Además, ha subrayado que PP y Vox suman el 60 por ciento de los votos en la región, por lo que, al escuchar la petición de apoyo de Guardiola durante el debate, llegó a pensar que les estaba “tomando el pelo”, ya que ni siquiera llamó a Unidas por Extremadura tras las elecciones, pese a haber anunciado la misma noche electoral que lo haría.

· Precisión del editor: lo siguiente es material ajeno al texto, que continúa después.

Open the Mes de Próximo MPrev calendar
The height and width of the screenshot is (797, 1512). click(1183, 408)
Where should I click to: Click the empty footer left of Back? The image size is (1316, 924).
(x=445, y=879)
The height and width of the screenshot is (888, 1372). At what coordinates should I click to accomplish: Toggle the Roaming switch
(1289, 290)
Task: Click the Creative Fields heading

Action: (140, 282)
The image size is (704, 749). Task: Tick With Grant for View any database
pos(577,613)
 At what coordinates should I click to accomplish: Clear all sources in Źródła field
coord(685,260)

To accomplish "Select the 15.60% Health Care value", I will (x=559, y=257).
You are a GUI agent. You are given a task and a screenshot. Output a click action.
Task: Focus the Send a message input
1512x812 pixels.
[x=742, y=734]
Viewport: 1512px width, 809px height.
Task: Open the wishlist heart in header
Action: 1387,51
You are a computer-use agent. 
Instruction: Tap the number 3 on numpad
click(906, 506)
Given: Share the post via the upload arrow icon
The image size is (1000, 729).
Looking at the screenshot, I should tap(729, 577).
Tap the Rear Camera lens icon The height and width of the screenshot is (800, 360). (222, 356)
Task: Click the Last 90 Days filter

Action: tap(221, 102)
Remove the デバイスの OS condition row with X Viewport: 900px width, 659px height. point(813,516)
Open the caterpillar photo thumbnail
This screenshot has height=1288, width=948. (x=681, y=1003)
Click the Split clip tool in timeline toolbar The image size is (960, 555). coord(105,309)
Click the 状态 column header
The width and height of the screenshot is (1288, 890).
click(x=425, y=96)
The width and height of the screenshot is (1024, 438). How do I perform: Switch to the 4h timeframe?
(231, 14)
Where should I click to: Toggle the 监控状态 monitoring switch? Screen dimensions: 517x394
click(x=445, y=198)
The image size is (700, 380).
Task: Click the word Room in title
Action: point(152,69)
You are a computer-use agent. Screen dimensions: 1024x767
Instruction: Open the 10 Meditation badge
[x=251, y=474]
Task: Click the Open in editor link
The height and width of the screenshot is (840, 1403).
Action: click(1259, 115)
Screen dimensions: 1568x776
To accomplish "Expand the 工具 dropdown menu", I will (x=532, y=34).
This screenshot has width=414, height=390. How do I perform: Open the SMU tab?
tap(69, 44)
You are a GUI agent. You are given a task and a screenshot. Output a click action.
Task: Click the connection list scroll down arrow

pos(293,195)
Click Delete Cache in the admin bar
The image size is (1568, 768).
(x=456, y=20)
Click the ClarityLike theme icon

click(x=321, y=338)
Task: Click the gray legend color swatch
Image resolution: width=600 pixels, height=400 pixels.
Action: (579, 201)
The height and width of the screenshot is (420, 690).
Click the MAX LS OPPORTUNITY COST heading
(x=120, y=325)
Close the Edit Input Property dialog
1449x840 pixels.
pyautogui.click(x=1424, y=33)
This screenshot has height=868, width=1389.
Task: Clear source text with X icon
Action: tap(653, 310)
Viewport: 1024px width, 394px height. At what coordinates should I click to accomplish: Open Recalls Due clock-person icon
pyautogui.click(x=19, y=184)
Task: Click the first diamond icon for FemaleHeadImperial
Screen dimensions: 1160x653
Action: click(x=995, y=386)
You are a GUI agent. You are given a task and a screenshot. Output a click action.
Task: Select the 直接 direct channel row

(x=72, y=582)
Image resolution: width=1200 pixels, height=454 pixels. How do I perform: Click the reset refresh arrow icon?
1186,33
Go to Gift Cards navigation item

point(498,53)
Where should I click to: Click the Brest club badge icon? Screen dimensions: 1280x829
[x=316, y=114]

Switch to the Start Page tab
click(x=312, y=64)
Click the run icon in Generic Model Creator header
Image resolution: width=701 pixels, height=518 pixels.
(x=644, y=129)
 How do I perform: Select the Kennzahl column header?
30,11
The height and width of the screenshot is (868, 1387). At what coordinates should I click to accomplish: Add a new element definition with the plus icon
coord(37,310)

Un “esperpento” de negociaciones y la polémica del disfraz
En cuanto al proceso negociador para la formación de Gobierno, De Miguel lo ha descrito como un “esperpento” que ha “abochornado” a muchos ciudadanos, y ha defendido que “si realmente hubiera voluntad de acuerdo” PP y Vox habrían cerrado un pacto “en una semana”, evitando “todo este sainete”. Sin embargo, ha ironizado con que ahora “hay que esperar a que el señor Abascal se baje del caballo recorriendo las tierras castellano y leonesas”, y también “esperar a que el señor Feijóo deje de acariciar corderos para que aquí lleguen a un acuerdo de gobierno”.
En este contexto, ha cuestionado la “frivolidad” que, a su juicio, muestra Guardiola en sus redes sociales, señalando que ha estado “más preocupada por su disfraz de Carnaval que por sentarse a negociar como es debido”. Ha apuntado que, más que el de la Reina Isabel la Católica, atuendo que lució en el Carnaval de Badajoz, habría sido “más propio” el de María Antonieta.
“Yo aún no pongo la mano de que esos señores no vayan a pedir finalmente su cabeza”, ha advertido De Miguel, quien incluso ha deslizado, en otro momento de su intervención, la posibilidad de que el consejero de Presidencia y secretario general del PP en Extremadura, Abel Bautista, no termine siendo “el plan B” de la dirección del partido.